Task brief
Lines containing the word "under" are to be copied from the data below.

Entries taken from a collection
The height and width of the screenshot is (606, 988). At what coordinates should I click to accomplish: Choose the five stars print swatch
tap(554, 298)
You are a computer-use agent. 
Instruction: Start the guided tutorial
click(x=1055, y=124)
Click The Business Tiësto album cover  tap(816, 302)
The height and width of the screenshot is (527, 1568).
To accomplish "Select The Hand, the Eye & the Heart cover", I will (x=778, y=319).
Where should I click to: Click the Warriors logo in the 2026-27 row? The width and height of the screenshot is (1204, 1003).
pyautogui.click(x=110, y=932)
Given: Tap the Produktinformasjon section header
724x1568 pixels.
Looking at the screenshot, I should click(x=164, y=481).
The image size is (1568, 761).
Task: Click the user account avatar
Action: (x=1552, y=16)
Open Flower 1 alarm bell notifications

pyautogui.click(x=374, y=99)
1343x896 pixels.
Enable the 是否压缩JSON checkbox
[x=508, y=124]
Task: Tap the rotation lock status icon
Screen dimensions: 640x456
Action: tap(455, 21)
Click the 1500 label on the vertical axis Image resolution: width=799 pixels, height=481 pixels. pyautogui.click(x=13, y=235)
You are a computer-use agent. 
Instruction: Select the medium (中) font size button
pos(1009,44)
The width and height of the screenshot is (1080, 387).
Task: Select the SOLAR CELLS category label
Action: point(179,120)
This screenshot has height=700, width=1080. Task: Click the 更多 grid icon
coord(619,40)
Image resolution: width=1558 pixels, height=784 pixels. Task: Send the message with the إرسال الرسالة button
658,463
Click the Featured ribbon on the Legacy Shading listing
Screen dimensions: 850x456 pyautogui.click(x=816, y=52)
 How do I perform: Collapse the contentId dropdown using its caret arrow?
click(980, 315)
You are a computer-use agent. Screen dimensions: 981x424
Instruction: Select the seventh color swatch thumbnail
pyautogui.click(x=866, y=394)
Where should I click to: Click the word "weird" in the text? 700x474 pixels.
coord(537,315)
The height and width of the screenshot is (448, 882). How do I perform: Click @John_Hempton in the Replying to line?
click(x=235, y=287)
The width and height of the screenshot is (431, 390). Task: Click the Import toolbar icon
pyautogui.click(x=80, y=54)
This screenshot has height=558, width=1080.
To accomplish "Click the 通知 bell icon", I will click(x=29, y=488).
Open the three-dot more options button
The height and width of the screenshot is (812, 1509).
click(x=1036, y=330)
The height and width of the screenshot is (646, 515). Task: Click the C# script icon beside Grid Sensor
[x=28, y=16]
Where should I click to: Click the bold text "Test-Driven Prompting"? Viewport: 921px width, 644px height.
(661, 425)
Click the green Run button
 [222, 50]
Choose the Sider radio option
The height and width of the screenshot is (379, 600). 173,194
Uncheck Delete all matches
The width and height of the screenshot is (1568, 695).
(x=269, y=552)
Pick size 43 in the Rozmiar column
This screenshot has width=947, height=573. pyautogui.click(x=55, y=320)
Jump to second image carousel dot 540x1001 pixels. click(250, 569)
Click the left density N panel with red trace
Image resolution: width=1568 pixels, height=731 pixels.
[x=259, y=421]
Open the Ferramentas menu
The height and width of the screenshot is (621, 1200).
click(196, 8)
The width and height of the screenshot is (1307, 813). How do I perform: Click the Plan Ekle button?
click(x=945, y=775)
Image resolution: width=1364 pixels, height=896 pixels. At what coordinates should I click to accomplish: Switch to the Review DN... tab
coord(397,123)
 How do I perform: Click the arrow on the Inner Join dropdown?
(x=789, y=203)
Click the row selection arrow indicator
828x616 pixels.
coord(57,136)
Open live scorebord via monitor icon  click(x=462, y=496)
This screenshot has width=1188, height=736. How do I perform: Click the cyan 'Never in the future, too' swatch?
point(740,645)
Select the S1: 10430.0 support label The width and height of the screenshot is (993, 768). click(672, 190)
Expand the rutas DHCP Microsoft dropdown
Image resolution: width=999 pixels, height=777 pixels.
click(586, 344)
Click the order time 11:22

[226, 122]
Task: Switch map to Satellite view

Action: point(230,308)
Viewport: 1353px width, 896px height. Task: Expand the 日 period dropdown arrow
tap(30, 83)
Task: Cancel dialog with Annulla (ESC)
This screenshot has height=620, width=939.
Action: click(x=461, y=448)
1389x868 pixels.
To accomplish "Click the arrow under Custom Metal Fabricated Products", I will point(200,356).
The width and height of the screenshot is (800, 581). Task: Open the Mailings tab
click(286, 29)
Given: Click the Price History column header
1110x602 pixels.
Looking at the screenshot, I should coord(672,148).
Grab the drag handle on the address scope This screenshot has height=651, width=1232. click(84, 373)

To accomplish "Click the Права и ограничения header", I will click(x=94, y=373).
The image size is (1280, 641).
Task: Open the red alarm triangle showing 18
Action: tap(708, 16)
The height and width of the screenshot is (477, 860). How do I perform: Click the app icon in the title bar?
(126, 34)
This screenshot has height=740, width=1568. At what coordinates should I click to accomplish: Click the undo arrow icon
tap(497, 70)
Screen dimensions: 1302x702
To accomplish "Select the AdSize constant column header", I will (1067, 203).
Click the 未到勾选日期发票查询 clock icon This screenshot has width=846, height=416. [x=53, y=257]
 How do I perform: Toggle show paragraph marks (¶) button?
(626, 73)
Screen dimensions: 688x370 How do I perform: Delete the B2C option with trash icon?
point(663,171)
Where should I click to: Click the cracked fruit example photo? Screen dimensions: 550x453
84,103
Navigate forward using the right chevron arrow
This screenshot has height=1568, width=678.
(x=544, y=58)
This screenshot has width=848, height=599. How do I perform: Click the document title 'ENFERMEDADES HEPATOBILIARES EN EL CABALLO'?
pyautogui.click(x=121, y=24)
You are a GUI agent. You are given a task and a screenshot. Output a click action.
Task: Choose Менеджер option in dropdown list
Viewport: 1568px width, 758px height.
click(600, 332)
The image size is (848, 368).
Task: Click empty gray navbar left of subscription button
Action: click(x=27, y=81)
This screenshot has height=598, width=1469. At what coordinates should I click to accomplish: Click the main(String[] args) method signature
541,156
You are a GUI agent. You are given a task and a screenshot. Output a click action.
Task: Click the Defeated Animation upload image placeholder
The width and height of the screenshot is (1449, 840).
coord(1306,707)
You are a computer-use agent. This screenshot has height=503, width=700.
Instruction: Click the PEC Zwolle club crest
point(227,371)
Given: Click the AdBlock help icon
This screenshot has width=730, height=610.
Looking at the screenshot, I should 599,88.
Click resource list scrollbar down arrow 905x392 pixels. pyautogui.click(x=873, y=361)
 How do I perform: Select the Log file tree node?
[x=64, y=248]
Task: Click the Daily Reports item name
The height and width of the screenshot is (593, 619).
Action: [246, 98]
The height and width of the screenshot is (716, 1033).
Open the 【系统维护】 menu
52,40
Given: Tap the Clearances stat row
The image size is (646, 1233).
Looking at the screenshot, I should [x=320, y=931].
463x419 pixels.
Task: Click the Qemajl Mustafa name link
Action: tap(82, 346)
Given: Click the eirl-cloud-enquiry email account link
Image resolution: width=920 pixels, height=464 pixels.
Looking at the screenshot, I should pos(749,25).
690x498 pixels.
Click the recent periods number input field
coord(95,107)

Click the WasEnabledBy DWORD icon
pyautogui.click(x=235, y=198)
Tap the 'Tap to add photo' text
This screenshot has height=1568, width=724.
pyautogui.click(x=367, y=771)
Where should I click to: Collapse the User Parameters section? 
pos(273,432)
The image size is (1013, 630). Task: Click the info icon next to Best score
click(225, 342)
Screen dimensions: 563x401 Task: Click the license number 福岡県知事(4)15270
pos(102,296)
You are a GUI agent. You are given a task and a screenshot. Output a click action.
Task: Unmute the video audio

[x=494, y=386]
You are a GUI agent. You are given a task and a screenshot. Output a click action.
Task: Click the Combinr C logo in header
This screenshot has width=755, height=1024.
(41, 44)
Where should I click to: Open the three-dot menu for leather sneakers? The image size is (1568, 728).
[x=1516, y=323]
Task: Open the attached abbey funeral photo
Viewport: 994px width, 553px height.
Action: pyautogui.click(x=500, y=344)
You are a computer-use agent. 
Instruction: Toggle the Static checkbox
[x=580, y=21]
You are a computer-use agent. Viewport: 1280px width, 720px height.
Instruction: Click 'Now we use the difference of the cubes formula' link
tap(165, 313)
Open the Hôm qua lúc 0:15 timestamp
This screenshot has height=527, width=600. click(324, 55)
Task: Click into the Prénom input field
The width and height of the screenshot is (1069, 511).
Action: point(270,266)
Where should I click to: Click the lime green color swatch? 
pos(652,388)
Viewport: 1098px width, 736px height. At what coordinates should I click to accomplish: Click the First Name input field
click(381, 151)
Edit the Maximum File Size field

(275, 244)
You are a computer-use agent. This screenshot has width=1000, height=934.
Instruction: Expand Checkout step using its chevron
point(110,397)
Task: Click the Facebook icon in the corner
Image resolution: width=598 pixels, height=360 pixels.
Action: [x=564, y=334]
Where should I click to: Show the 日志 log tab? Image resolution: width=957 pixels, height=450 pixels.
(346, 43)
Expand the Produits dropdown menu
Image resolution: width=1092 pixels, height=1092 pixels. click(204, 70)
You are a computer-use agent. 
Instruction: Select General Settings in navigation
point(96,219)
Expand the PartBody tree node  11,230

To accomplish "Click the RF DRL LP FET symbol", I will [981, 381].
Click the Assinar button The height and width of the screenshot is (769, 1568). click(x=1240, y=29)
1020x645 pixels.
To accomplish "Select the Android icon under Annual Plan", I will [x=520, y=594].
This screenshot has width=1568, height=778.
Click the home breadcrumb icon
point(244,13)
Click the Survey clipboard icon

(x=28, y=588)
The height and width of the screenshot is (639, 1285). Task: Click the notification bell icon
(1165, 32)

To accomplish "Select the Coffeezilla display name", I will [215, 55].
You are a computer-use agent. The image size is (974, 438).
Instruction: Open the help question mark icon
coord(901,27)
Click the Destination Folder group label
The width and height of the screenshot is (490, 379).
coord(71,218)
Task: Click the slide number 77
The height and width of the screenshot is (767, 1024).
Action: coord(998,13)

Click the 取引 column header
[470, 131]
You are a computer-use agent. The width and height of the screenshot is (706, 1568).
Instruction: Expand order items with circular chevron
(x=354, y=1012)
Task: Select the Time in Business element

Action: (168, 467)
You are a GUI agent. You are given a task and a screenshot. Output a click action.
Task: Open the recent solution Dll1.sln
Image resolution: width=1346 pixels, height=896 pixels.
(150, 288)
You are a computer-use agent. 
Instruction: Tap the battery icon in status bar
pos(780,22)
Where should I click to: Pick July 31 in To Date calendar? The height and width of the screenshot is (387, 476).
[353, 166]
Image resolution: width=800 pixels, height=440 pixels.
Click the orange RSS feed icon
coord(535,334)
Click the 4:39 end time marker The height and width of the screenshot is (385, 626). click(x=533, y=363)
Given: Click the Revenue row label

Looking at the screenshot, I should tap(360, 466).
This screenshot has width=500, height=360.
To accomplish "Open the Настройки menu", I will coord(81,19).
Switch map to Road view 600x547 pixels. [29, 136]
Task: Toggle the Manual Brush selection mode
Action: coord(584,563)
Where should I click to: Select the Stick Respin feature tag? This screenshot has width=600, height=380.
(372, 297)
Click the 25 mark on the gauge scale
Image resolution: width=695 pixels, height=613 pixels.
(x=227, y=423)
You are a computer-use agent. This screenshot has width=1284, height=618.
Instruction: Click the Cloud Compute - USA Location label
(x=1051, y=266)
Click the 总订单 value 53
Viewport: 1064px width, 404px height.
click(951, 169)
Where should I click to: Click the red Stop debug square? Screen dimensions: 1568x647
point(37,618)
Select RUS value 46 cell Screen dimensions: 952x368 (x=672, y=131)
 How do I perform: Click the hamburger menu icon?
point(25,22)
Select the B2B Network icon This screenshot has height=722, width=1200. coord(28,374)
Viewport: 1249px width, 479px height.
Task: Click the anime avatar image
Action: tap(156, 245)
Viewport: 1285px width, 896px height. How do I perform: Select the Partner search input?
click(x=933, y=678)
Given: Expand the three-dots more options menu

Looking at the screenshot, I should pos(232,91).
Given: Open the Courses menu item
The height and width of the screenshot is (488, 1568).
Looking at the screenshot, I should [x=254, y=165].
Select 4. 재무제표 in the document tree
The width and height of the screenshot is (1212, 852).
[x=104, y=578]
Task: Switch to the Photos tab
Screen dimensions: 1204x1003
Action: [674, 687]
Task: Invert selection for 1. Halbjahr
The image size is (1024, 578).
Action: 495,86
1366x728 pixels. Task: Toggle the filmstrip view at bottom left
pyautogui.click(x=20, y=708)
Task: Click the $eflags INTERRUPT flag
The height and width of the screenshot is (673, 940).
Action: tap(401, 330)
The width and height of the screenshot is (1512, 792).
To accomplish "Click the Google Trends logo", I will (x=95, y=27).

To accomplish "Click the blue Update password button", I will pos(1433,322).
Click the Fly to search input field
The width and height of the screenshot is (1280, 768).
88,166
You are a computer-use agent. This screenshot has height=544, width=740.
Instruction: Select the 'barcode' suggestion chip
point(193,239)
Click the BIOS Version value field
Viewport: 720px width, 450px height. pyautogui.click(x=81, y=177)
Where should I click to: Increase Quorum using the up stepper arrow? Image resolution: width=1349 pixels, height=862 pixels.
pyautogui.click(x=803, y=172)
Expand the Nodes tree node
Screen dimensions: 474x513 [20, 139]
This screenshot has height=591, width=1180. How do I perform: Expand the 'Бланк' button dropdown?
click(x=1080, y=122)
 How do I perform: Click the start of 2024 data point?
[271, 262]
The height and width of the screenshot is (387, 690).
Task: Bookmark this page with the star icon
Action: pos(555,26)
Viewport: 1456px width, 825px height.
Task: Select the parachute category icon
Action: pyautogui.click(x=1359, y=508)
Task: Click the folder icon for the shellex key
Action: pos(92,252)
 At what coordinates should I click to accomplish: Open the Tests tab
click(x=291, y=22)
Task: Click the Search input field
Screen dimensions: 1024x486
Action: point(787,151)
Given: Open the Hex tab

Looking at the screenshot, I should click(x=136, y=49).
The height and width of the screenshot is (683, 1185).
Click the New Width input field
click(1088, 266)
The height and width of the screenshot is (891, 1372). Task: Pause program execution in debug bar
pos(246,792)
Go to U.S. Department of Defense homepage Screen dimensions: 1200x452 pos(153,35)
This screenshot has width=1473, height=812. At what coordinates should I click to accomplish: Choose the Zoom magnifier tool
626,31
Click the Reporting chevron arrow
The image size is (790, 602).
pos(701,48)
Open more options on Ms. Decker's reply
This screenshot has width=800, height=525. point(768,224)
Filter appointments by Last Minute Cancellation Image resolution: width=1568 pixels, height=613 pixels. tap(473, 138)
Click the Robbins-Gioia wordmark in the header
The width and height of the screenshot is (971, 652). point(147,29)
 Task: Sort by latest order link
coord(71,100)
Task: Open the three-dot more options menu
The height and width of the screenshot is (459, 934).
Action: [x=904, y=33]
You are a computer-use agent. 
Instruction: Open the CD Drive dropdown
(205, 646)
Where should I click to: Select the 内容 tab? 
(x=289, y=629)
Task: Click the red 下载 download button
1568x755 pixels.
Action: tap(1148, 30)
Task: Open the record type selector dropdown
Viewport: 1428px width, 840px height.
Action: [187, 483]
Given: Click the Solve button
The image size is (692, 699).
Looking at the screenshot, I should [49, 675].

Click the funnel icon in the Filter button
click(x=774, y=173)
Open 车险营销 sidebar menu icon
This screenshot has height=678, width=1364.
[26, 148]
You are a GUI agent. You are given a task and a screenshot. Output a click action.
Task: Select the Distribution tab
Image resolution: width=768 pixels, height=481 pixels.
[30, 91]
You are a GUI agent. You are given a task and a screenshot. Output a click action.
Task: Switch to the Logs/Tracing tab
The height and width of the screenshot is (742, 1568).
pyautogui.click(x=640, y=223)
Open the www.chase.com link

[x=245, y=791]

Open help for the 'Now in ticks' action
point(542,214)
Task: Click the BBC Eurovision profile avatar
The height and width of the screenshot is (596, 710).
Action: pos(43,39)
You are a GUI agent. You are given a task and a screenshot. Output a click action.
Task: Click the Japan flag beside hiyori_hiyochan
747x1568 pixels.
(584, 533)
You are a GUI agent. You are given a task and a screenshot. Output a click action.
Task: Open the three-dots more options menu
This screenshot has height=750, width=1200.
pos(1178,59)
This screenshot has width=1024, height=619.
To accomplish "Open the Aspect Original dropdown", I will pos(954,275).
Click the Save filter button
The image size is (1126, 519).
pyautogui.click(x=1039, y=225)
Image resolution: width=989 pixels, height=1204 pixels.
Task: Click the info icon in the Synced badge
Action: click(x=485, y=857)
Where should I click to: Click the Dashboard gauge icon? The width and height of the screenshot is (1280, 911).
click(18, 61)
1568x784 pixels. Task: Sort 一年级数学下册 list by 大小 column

Result for this task
To accomplish "Click the arrow under Custom Metal Fabricated Products", I will point(200,356).
To accomplish "Select the Android icon under Annual Plan", I will [x=520, y=594].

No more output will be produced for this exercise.